Purpose: The goal of this study was to determine the causes of increased post-arthroscopy surgical site infections (SSIs) and to define risk factors for infection.
Type of study: Outbreak investigation and case control study at a university-affiliated community hospital from 1994 to 1996, with surveillance through 1999.
Methods: Demographic, clinical, and microbiological data were collected on 27 post-arthroscopy SSIs from 1994 through 1999. Risk factors for SSI were identified by case-control analysis and presented as odds ratios (OR) and 95% confidence intervals (CI).
Results: Initial investigation revealed an increased annual rate of post-arthroscopy SSIs in 1995 (1.3%). Infection control deficiencies were identified, and feedback was provided to surgeons and staff. Instrument sterilization was standardized, flash sterilization prohibited, and preoperative shaving discouraged. Case-control analysis of 10 cases (from 1994 to 1996) found a statistically significant increase in risk of SSI with intra-articular corticosteroid joint injection (OR, 9.33; 95% CI, 1.6 to 64.9); other risk factors did not reach statistical significance. SSI rates dropped after feedback and education (0.34% in 1996). Continued surveillance revealed 2 smaller outbreaks, in December 1997 (1997 rate, 1.13%) and September 1998 (1998 rate, 1.09%). Case-control analysis of the 17 cases occurring in 1997 through 1999 was also performed. The 1997 outbreak appeared to be related to preoperative razor shaving (P =.003), which was then prohibited by hospital policy. One scrub nurse was also associated with 75% of these cases, which were culture-positive for coagulase-negative Staphylococcus. The cases in the 1998 outbreak shared prolonged procedure duration and conversion to arthrotomy. Of 27 cases, 24 required repeat hospitalization and repeat surgery, at an average excess cost of $9,154.84 per case. All received prolonged courses of intravenous or oral antibiotics.

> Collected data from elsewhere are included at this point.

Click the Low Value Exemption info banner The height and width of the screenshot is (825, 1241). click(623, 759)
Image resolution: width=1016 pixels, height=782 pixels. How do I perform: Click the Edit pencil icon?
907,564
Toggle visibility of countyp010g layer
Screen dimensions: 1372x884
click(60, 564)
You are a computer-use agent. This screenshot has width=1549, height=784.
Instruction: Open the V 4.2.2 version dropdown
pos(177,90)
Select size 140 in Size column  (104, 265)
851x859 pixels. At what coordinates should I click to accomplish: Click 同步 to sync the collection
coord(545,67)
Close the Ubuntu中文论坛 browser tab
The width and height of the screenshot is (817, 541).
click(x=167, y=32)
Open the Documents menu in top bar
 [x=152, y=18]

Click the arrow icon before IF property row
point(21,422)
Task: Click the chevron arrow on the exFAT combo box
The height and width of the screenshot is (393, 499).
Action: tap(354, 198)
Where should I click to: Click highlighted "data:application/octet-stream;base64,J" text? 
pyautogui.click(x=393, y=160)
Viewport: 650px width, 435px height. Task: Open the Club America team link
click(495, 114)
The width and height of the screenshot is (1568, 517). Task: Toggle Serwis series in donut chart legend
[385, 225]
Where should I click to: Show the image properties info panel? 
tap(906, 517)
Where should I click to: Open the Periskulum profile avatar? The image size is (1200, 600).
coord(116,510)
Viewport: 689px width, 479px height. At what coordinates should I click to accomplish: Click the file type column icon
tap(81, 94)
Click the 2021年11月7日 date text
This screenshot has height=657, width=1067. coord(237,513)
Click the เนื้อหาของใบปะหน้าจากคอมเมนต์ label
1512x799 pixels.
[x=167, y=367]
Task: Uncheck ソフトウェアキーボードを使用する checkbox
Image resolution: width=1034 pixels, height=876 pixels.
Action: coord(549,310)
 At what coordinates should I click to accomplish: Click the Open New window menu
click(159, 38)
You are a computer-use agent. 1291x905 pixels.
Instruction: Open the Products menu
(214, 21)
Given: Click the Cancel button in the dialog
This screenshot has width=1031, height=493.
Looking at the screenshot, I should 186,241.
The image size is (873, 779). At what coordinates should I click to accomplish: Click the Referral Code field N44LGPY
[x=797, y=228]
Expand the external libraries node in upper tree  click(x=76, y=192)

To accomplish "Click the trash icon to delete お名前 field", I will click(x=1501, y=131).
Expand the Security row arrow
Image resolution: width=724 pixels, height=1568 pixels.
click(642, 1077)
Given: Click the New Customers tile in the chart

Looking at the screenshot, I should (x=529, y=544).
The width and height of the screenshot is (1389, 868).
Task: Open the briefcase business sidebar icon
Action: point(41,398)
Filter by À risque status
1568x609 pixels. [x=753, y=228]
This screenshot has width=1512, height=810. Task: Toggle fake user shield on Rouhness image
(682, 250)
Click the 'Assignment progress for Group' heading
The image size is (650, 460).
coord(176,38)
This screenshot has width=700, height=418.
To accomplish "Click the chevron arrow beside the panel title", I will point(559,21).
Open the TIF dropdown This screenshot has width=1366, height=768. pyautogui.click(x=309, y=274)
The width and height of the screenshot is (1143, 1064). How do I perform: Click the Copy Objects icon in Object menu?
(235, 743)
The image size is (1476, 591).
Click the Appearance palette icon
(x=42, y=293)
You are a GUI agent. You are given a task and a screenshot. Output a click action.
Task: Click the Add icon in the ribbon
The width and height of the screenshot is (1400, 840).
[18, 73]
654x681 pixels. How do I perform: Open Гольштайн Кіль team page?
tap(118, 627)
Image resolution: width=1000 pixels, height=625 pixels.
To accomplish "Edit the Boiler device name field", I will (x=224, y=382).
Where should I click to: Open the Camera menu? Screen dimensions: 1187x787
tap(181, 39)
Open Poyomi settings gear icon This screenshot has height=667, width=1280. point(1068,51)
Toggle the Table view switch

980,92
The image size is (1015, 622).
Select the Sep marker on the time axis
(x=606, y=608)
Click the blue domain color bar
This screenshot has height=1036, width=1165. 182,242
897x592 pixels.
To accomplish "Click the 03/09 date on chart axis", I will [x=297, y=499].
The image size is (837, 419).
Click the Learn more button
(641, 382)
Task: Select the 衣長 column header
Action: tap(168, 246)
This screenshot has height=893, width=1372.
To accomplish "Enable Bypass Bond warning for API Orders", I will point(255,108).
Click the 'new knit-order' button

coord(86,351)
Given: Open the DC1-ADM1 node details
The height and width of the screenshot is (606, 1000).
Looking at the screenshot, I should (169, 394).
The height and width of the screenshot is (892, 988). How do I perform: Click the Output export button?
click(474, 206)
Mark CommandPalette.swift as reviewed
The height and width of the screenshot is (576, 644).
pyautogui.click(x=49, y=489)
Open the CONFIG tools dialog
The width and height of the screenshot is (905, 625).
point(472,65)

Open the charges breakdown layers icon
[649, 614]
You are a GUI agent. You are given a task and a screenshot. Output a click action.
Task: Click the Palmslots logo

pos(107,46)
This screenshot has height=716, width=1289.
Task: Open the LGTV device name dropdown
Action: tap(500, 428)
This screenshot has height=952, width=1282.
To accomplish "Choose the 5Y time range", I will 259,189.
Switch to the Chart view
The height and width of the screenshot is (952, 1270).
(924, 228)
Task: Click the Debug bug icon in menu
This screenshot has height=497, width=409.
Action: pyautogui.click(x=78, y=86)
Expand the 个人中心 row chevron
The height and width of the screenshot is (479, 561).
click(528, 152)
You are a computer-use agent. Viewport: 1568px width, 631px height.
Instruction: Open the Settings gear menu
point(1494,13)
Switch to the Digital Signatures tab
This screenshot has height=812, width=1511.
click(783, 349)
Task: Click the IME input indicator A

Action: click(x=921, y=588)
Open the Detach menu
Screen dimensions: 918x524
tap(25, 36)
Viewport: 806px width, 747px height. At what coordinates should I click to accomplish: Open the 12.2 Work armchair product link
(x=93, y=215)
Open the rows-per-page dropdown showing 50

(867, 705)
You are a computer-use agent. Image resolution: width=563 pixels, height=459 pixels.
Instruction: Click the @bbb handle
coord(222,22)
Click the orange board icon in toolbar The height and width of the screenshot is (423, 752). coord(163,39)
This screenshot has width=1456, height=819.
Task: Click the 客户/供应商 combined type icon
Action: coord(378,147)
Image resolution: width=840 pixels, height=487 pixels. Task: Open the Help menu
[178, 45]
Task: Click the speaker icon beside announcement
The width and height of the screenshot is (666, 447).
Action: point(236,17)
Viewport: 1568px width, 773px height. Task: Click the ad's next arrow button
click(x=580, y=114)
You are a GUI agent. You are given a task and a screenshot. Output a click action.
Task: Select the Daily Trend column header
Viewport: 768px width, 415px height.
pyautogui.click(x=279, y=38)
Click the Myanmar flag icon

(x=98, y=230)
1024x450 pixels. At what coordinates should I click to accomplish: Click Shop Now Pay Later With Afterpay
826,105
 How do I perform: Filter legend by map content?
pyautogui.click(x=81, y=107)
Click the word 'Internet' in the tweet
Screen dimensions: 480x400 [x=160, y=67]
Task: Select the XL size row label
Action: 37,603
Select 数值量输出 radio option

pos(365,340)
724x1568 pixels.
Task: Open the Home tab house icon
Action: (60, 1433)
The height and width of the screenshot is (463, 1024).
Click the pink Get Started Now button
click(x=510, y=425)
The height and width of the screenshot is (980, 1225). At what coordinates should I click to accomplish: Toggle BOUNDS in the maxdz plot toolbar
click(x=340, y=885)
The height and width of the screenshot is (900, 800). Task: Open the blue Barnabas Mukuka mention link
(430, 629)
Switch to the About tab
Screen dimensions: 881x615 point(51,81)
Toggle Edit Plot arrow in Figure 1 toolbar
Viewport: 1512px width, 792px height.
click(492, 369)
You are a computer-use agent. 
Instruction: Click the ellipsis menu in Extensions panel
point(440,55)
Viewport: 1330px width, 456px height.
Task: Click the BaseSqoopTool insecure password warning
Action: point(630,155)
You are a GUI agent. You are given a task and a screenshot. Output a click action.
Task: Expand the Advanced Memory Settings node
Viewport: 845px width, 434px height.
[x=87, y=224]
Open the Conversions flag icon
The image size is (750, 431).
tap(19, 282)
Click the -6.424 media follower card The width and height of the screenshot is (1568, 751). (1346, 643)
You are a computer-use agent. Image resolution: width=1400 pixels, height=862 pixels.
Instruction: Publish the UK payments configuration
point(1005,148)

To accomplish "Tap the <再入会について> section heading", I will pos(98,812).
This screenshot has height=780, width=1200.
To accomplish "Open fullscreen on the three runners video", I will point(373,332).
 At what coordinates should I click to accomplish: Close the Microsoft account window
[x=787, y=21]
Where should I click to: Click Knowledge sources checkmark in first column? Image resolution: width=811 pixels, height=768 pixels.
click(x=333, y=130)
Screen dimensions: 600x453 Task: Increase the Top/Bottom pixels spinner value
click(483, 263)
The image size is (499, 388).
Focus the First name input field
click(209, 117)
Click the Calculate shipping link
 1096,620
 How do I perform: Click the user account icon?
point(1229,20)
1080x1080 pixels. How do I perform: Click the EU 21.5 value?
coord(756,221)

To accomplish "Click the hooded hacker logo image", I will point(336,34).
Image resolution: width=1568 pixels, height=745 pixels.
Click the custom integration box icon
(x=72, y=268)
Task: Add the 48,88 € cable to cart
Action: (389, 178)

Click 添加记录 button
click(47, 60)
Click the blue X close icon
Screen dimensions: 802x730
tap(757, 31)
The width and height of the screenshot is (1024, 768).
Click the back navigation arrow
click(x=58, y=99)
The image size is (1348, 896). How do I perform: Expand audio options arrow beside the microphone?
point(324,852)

Conclusions: Post-arthroscopy SSIs are associated with significant morbidity and cost. Although small numbers make finding statistical significance difficult in case-control studies, infection control and CDC-recommended interventions can lower SSI rates. Careful definitions, ongoing surveillance, and long-term follow-up are helpful in reporting results of infection control interventions.